● What you are asked to do
Which lines of the entries contain the string "computer"? Copy each of them.

Extracted records
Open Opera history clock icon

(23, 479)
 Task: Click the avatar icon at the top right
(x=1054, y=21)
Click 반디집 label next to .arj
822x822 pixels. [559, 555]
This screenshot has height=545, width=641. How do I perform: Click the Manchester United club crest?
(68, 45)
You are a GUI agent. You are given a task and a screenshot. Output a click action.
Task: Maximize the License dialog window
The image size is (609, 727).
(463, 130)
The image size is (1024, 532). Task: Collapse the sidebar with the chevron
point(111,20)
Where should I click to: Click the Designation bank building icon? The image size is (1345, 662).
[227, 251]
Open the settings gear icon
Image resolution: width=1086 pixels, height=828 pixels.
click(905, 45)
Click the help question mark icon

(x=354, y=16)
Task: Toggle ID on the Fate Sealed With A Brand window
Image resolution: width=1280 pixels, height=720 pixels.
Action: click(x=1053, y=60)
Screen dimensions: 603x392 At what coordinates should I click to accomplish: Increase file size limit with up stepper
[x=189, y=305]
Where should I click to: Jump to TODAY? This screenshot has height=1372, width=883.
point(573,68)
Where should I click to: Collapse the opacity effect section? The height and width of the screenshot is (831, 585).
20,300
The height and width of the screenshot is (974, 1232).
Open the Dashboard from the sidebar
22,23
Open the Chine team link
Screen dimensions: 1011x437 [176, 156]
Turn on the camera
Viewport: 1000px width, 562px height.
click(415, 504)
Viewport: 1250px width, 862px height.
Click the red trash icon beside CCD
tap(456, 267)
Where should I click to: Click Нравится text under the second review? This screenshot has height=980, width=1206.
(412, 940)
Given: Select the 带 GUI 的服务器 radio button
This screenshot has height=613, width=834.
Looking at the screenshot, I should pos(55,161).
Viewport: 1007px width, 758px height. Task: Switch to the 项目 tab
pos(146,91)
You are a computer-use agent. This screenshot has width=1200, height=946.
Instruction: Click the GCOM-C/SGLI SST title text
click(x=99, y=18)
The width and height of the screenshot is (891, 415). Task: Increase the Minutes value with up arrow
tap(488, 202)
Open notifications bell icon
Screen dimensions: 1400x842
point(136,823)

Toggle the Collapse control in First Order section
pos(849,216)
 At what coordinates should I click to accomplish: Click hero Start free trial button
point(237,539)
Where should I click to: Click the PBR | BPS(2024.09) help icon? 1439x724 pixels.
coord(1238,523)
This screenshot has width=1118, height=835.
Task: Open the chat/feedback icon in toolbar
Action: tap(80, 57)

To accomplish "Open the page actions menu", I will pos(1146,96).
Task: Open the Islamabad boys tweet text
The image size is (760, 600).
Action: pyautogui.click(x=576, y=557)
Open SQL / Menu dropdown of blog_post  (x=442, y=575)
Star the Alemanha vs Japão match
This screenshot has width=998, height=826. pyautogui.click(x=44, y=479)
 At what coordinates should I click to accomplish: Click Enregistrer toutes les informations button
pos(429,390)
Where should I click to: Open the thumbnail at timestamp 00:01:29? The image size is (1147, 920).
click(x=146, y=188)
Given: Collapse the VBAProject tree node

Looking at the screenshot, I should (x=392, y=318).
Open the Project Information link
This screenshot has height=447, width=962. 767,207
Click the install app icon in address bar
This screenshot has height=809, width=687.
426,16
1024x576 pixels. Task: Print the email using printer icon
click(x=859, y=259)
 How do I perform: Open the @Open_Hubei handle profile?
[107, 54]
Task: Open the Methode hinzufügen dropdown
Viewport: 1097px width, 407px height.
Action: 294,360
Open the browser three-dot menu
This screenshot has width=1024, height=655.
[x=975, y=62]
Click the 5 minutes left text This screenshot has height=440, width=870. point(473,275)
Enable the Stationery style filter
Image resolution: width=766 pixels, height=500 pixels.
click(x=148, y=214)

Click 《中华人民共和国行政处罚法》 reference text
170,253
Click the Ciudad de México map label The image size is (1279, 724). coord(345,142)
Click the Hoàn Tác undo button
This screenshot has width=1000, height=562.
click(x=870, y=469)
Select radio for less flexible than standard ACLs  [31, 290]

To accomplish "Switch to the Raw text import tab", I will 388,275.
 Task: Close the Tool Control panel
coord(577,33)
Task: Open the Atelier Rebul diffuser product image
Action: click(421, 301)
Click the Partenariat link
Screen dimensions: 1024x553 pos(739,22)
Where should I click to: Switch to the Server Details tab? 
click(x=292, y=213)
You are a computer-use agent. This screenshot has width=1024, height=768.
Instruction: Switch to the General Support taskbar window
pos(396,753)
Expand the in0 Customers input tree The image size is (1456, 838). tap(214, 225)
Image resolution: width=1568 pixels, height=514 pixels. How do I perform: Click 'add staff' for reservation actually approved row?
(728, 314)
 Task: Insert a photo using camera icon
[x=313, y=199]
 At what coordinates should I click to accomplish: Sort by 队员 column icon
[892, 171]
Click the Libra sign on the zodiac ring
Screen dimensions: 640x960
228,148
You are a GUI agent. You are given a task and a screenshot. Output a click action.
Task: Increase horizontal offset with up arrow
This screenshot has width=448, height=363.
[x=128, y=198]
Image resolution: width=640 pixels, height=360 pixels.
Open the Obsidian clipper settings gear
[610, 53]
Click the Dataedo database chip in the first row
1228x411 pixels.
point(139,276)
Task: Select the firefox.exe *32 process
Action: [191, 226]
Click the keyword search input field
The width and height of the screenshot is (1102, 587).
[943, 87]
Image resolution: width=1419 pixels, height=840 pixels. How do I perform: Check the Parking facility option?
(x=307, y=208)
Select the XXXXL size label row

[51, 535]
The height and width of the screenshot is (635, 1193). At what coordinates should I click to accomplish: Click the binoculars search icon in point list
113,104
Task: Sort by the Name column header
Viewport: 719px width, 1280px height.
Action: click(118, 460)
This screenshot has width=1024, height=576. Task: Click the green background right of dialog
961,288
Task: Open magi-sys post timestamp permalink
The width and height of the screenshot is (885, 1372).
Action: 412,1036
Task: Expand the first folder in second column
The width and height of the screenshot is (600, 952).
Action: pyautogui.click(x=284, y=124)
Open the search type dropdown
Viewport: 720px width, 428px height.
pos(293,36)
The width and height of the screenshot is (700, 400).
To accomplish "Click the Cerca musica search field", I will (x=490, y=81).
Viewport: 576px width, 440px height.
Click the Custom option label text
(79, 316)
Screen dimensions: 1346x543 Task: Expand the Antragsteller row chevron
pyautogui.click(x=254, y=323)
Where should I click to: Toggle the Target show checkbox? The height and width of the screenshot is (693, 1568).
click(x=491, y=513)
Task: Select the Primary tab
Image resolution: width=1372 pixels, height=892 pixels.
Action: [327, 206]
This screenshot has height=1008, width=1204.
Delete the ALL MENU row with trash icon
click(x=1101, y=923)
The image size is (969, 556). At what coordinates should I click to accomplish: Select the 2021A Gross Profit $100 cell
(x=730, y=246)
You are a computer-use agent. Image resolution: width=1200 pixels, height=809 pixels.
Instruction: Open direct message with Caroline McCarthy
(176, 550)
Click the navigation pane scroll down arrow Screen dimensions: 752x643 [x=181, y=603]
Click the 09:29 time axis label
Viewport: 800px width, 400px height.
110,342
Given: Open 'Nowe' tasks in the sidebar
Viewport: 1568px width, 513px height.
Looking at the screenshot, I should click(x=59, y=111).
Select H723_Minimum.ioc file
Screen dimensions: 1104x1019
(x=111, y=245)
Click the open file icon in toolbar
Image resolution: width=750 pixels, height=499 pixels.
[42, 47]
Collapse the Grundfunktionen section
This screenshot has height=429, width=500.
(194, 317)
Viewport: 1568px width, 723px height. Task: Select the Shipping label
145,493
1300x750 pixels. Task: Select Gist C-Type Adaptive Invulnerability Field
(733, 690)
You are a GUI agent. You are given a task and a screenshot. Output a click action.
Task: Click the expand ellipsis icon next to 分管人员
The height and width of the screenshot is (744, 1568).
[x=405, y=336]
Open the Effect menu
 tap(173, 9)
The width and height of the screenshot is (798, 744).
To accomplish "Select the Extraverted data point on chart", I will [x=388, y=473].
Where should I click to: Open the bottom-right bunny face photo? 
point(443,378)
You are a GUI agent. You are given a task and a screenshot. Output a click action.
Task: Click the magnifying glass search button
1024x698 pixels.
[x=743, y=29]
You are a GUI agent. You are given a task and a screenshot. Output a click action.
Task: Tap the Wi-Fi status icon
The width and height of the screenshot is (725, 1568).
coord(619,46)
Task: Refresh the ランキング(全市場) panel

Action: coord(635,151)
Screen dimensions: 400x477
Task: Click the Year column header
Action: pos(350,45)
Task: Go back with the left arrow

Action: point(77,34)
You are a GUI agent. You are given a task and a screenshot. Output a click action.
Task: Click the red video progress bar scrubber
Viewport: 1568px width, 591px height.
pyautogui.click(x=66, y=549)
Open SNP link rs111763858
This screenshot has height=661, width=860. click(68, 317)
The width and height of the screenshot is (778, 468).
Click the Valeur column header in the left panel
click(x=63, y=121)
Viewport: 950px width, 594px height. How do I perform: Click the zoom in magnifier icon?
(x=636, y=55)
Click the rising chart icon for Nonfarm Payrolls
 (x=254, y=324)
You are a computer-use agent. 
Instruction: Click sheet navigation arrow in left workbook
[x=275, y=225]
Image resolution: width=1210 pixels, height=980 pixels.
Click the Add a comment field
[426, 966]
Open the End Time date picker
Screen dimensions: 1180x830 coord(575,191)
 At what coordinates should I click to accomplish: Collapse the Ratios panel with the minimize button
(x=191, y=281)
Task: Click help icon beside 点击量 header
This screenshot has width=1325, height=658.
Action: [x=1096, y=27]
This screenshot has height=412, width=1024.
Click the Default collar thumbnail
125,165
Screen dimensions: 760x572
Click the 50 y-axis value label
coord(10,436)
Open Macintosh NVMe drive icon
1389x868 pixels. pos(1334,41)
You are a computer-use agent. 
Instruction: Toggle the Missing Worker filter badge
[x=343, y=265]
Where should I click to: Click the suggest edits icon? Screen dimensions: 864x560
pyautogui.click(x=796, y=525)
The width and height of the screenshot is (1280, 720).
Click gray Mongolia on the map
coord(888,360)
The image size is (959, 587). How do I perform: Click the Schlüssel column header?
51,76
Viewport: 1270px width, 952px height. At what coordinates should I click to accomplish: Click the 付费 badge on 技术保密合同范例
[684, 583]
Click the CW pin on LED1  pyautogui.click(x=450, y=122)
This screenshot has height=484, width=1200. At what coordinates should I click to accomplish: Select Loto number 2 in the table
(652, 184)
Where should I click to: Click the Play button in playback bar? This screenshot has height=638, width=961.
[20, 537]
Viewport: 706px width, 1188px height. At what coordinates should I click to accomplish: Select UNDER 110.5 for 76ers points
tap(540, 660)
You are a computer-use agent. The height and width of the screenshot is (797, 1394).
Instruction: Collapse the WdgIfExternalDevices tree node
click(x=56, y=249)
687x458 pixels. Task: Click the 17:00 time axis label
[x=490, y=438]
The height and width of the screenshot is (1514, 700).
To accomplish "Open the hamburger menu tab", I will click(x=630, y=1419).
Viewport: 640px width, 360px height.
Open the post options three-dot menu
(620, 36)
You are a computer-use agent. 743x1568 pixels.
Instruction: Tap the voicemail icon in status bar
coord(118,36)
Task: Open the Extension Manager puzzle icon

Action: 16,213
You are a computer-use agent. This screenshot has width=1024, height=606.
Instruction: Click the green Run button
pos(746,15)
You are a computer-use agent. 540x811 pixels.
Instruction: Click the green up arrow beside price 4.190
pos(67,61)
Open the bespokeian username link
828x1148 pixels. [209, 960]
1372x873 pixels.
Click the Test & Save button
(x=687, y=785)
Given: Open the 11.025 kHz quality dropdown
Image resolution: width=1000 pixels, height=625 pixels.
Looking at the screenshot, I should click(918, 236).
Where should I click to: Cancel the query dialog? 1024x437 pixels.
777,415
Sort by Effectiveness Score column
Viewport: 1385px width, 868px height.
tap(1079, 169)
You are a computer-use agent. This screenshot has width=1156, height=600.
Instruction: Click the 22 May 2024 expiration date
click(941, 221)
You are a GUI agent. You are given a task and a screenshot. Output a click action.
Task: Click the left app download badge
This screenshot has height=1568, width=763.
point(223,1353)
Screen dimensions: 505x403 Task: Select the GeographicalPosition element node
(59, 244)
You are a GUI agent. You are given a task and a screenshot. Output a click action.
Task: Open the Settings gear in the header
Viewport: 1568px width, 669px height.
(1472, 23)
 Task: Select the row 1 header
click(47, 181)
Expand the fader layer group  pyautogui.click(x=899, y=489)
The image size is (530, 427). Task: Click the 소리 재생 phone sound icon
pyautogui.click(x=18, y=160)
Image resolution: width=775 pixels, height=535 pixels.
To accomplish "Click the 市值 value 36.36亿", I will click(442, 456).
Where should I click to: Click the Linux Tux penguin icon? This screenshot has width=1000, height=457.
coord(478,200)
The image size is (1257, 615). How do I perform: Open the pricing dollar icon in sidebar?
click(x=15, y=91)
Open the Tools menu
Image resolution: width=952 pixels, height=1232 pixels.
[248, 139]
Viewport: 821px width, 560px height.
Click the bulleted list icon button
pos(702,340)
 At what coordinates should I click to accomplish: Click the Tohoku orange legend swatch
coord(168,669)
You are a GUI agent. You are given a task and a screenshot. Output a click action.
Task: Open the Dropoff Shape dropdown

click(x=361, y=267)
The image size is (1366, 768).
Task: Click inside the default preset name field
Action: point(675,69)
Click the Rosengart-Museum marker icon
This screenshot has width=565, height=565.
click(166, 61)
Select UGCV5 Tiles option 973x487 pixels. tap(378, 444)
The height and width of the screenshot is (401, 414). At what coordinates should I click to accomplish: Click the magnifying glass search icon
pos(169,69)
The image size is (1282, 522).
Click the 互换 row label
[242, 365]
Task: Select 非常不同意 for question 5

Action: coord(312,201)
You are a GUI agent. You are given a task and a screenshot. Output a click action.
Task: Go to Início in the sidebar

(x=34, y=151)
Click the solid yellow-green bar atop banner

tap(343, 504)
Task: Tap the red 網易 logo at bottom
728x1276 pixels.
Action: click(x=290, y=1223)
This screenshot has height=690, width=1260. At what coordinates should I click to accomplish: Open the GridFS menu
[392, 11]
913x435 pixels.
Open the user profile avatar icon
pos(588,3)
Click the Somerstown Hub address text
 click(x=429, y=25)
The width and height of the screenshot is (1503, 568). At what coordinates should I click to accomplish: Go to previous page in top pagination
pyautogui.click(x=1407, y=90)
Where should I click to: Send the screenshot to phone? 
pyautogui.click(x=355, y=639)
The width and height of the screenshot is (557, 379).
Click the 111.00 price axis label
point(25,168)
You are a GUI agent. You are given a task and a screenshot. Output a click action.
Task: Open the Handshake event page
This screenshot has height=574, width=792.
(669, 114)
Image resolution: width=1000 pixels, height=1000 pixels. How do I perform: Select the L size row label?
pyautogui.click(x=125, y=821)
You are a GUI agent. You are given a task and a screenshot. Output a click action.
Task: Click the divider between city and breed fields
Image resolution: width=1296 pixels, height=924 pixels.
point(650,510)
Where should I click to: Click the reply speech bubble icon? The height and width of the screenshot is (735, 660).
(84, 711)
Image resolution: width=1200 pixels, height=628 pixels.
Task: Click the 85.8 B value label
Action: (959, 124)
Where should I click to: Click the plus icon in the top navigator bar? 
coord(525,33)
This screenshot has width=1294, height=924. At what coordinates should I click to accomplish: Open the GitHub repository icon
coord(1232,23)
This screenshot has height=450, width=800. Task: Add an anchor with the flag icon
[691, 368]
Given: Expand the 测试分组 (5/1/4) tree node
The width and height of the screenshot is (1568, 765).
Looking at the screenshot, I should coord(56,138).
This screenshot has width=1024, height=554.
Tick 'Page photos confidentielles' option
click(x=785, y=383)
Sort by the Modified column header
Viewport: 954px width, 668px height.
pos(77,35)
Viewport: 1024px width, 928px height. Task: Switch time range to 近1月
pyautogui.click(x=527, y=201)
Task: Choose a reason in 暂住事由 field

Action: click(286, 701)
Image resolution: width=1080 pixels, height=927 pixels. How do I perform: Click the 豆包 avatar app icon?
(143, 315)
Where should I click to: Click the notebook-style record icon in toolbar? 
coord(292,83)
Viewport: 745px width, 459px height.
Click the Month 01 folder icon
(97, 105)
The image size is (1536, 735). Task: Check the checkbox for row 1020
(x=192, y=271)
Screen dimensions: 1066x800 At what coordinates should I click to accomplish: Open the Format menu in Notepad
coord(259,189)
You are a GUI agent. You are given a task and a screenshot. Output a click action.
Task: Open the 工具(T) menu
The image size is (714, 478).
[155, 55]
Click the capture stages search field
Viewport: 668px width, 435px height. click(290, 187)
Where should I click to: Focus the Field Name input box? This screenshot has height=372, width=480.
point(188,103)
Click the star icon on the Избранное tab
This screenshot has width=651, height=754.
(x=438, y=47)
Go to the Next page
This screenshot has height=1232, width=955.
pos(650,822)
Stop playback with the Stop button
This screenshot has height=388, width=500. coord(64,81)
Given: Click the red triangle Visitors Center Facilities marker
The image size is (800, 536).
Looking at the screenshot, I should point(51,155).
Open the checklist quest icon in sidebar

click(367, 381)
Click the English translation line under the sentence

● Solution below
You are a computer-use agent. This screenshot has width=1200, height=946.
You are a computer-use agent. This screenshot has width=1024, height=768.
You are a computer-use agent. Image resolution: width=1200 pixels, height=809 pixels.
You are a computer-use agent. 
You are a computer-use agent. 
You are a computer-use agent. The height and width of the screenshot is (797, 1394).
You are a computer-use agent. 743x1568 pixels.
You are a computer-use agent. This screenshot has width=1024, height=606.
You are a computer-use agent. 540x811 pixels.
You are a computer-use agent. This screenshot has width=1156, height=600.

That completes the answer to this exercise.